RESTful Many-to-many possible? - rest

RESTful Many-to-many possible?

How to imagine a complex resource for writing REST?

Hello, I currently have an application that, when the user clicks "save", iterates through all the elements of the form and creates one massive object that controls:

var = params = [{ attributes1: form1.getValues(), attributes2: form2.getValues(), .. .. }]; 

Then I send this mass object through the RPC POST to my Entity model. This object that I want to save for data is quite complex. In general, the data are distributed across approximately 30 tables. To explain my actual question, an “entity” is a building (as in a physical own house / house / apartment).

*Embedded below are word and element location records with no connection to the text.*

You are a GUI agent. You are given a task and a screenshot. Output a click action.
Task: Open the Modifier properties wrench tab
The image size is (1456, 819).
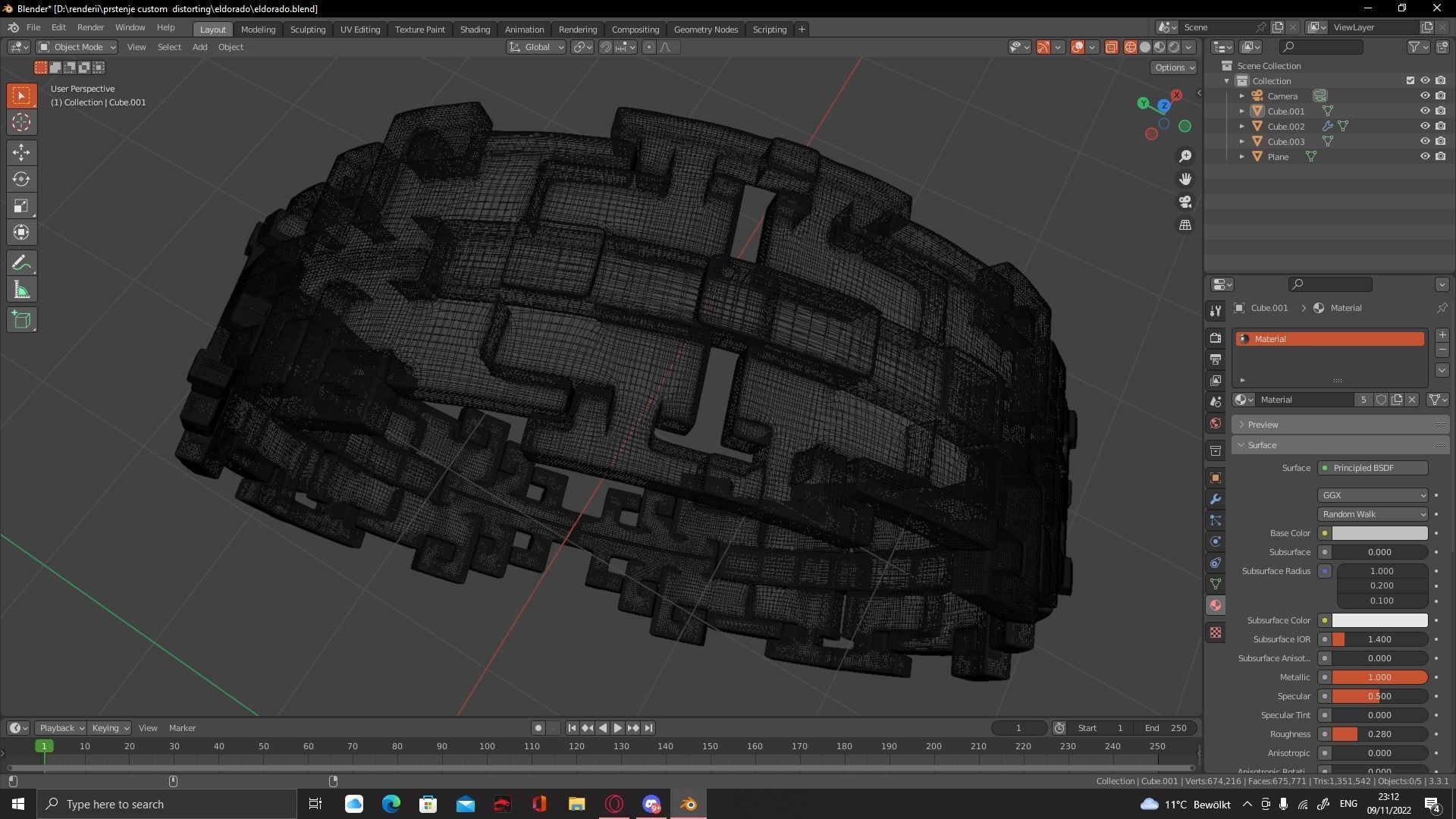click(x=1216, y=499)
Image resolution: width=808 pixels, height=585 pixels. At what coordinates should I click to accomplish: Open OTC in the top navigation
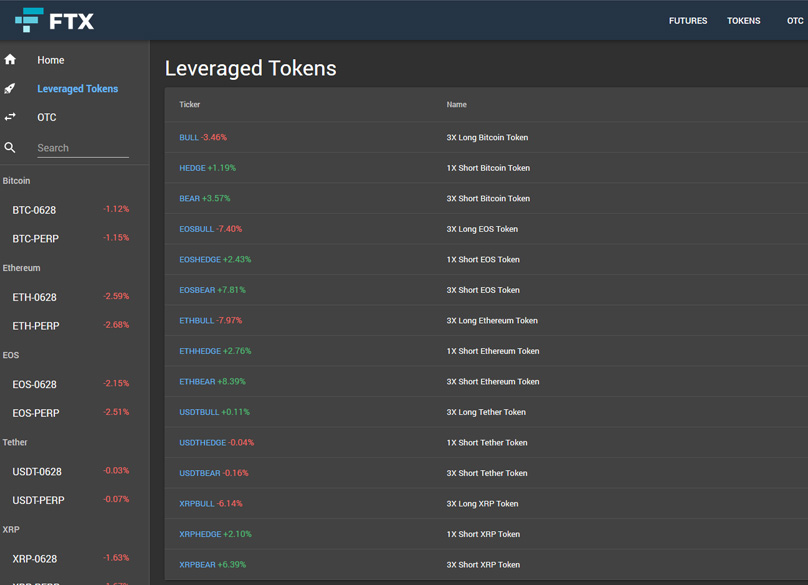coord(795,21)
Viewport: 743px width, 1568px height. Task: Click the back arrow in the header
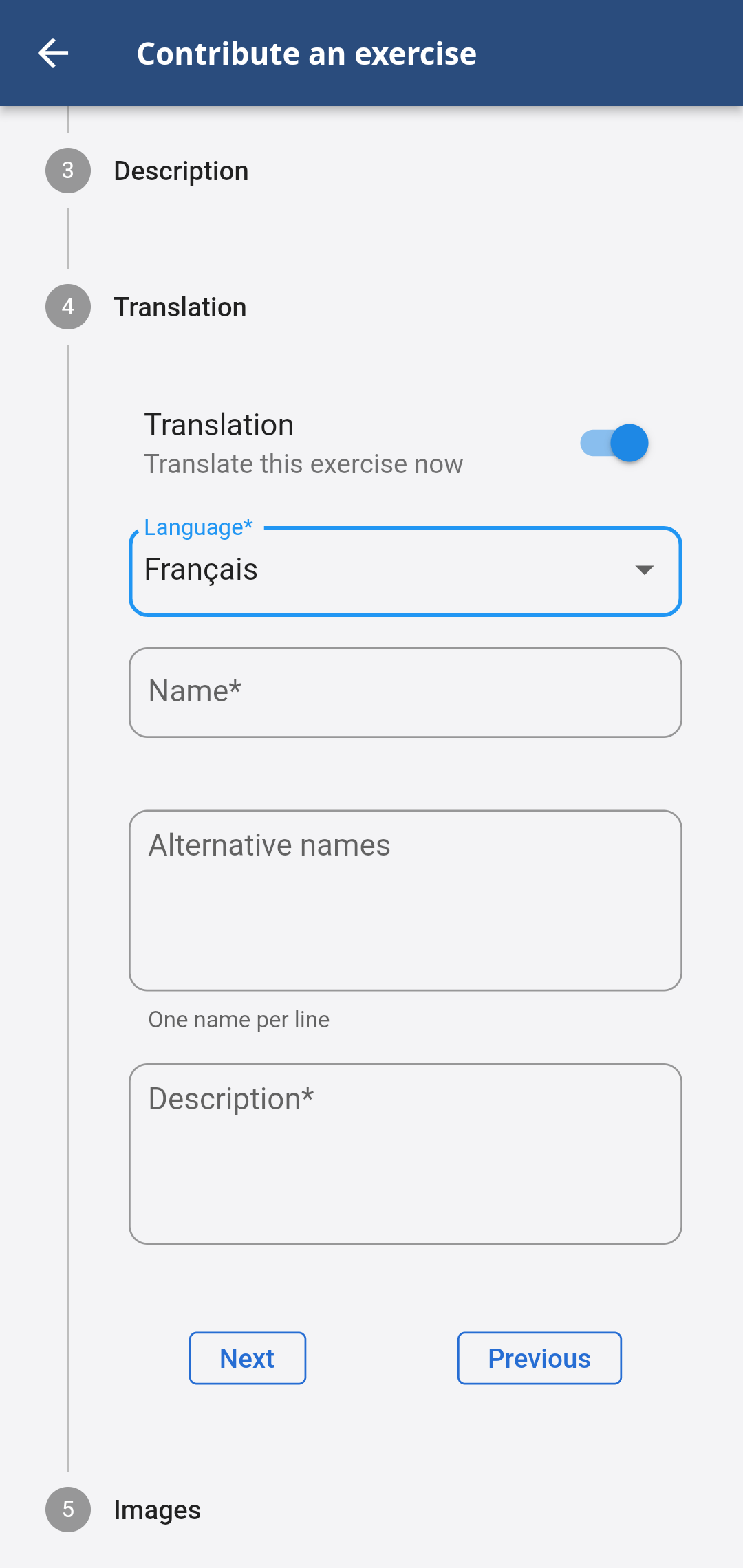coord(54,52)
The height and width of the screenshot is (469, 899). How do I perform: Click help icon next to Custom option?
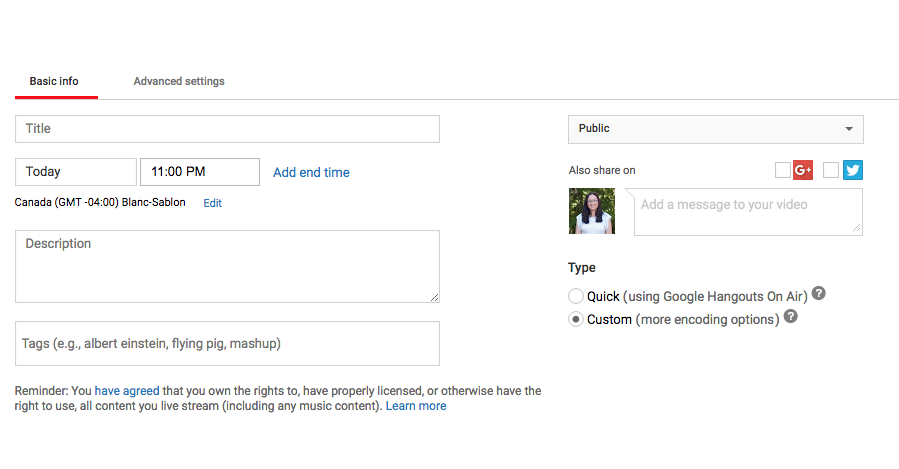point(791,317)
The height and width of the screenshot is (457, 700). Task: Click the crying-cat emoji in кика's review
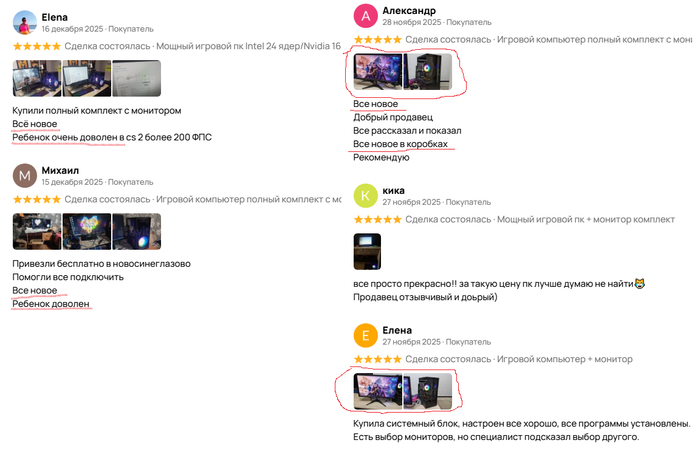[640, 283]
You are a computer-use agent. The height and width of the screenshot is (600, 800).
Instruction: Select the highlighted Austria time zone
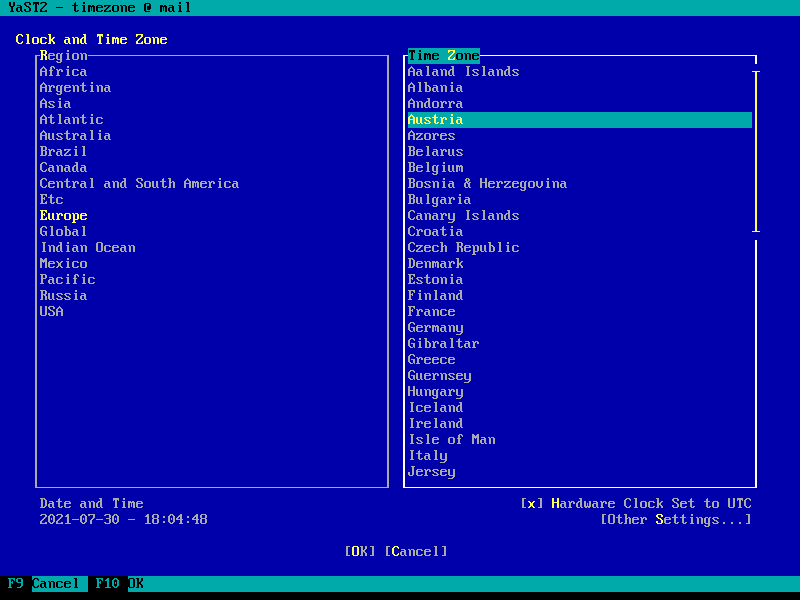pyautogui.click(x=580, y=119)
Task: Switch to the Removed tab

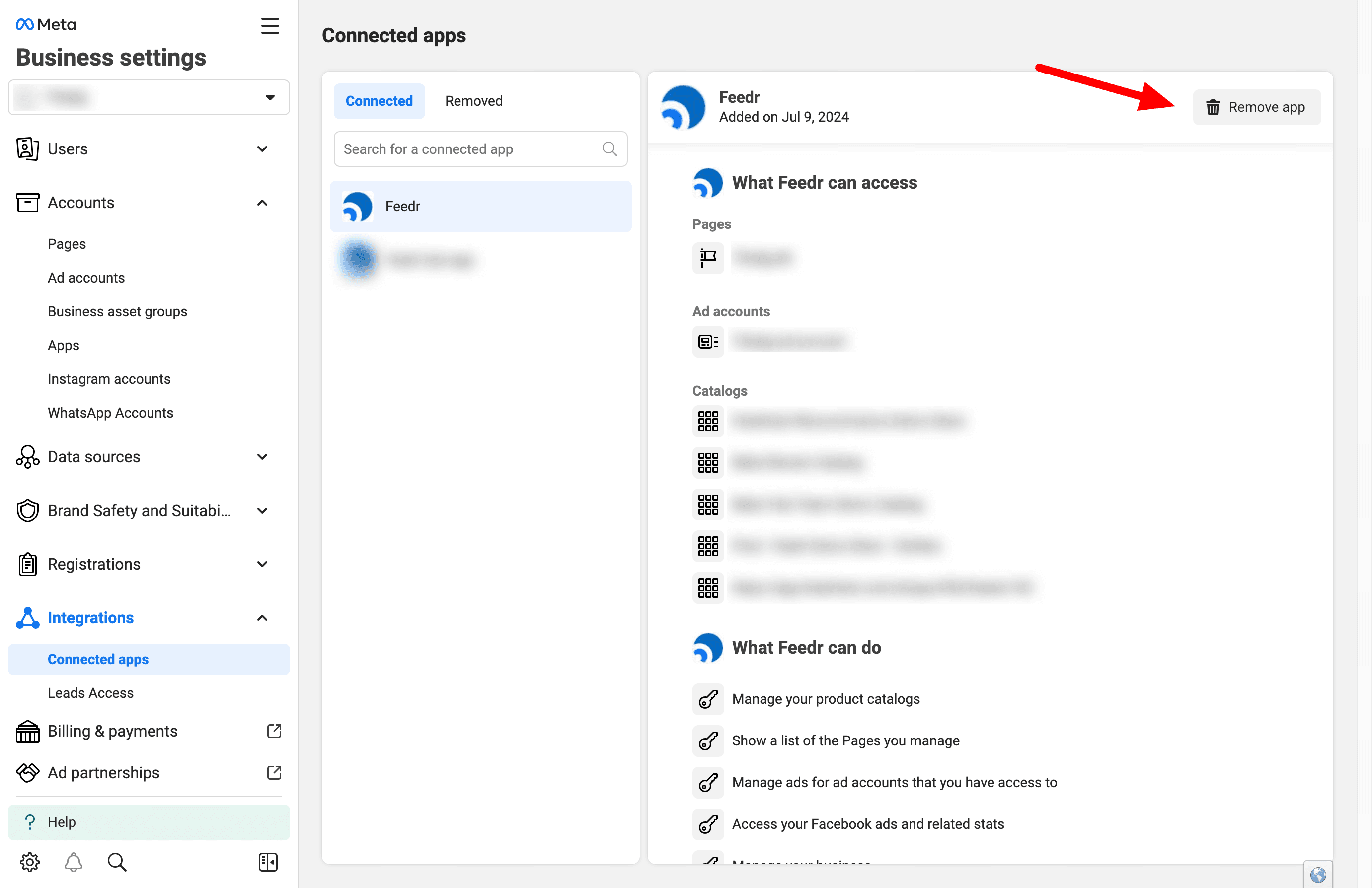Action: point(473,100)
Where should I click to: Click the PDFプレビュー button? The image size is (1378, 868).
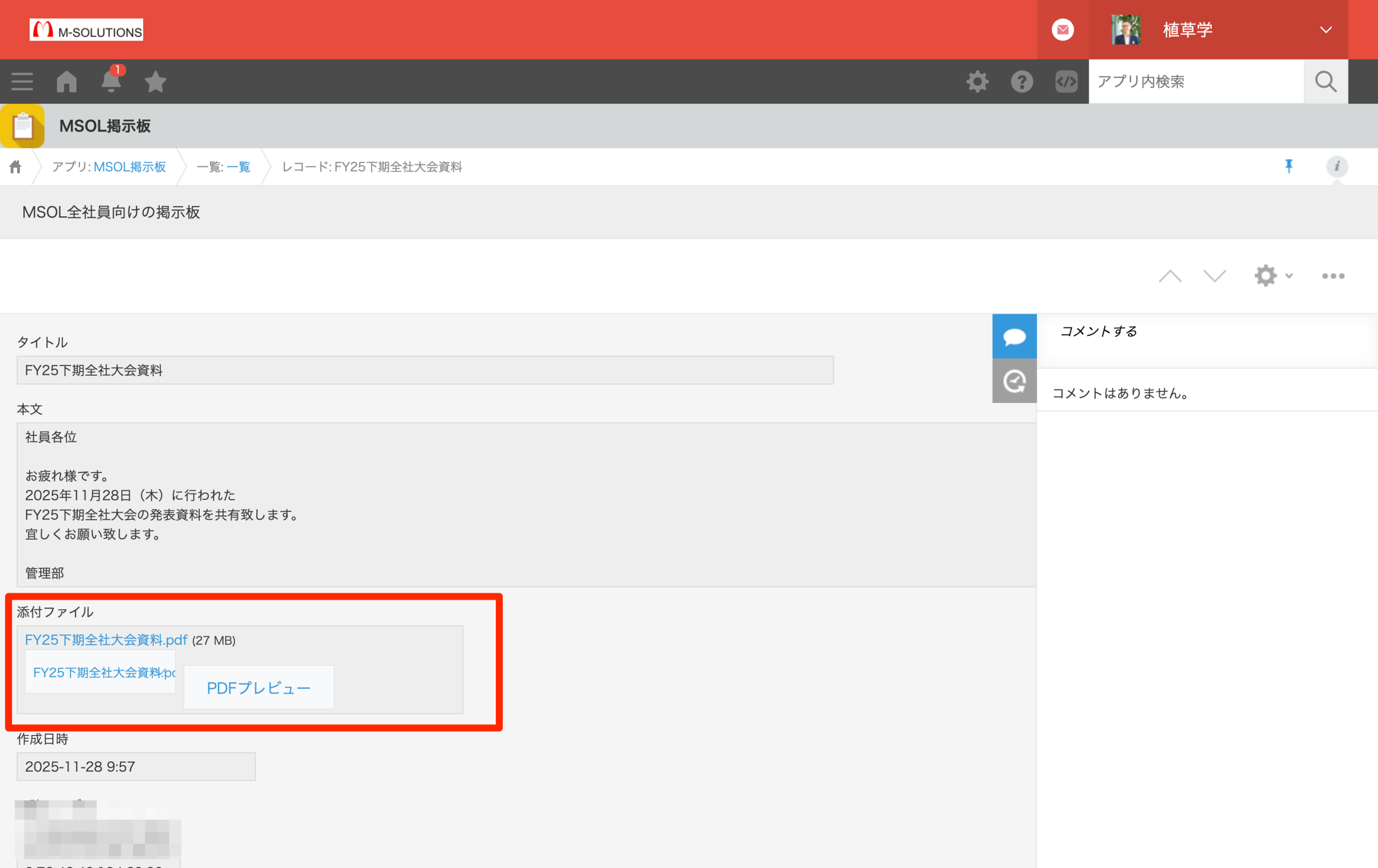point(259,688)
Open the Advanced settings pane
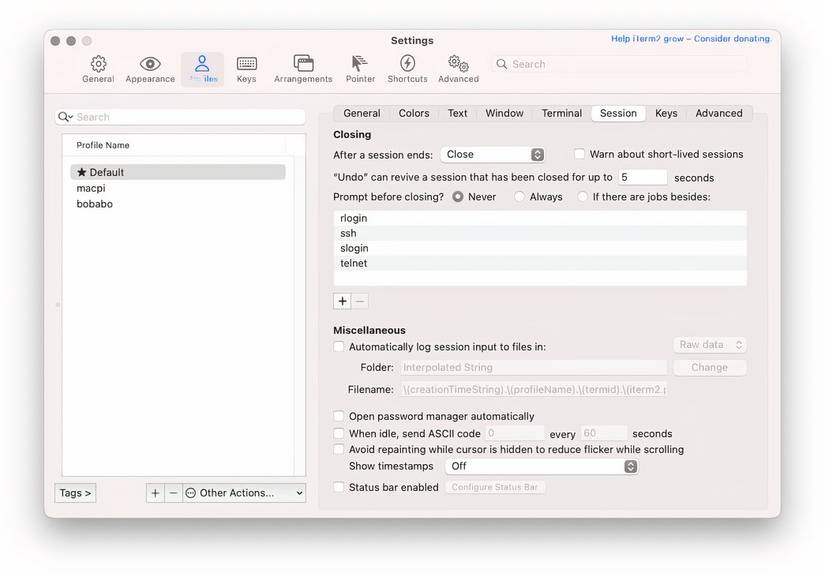Image resolution: width=825 pixels, height=576 pixels. click(458, 68)
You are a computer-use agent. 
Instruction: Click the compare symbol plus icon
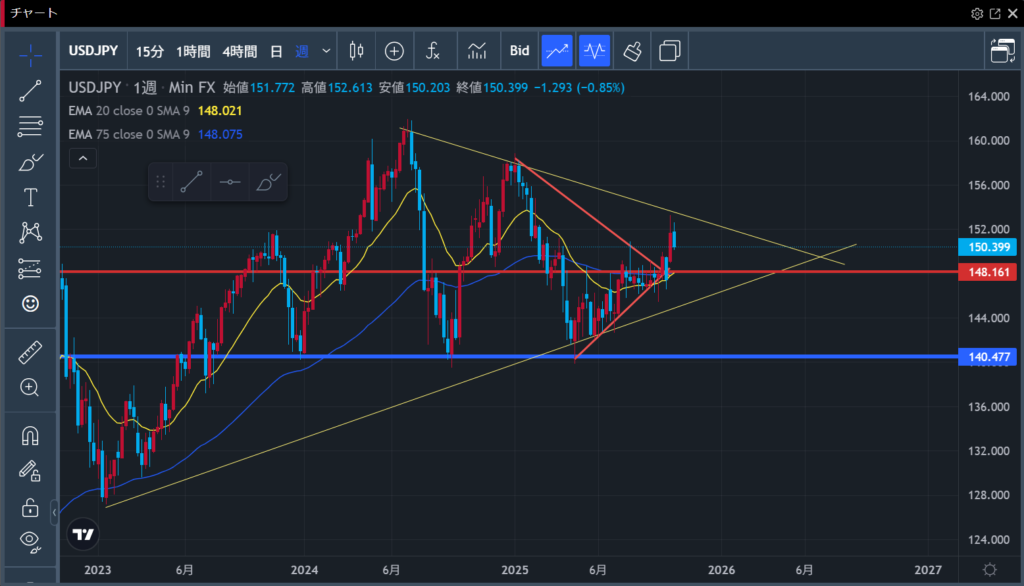click(x=394, y=50)
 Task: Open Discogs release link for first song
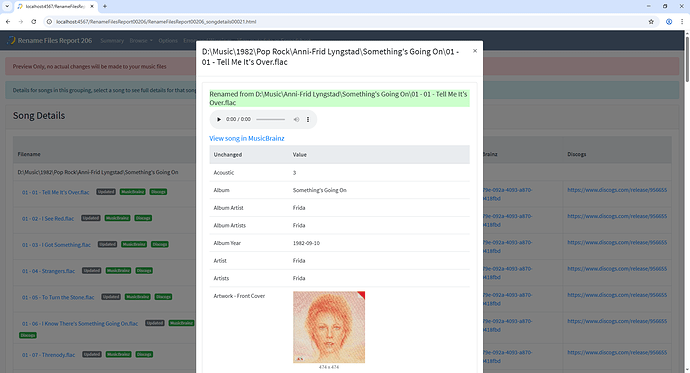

I would like me to turn my clutter into a RESTful API to preserve properties. The problem is that saving details for a single model that spans a single table is wonderful. How to structure your data object for transport when the model has

  • many to many
  • relationships from one to many.
  • one to one relationship

For example:

Here is the version below of what I may have on the property, and sample data

 propertyId: 1, locationId: 231234, propertyName: "Brentwood", kitchenFeatures: [ { featureId: 1, details: "Induction hob"}, { featureId:23, details: "900W microwave"} ], propertyThemes: [ 12,32,54,65 ] 

Actually, this happens a lot more, but you can get the general meaning. kitchenFeatures will be a many-to-many example where I have a featureTable that has all of these features:

 `featureId`, `feature` 1 "Oven Hob" 23 "Microwave" 

and Themes property will be an example of many more for many.

How do I expect to form my “object” for my RESTful service? Is it possible?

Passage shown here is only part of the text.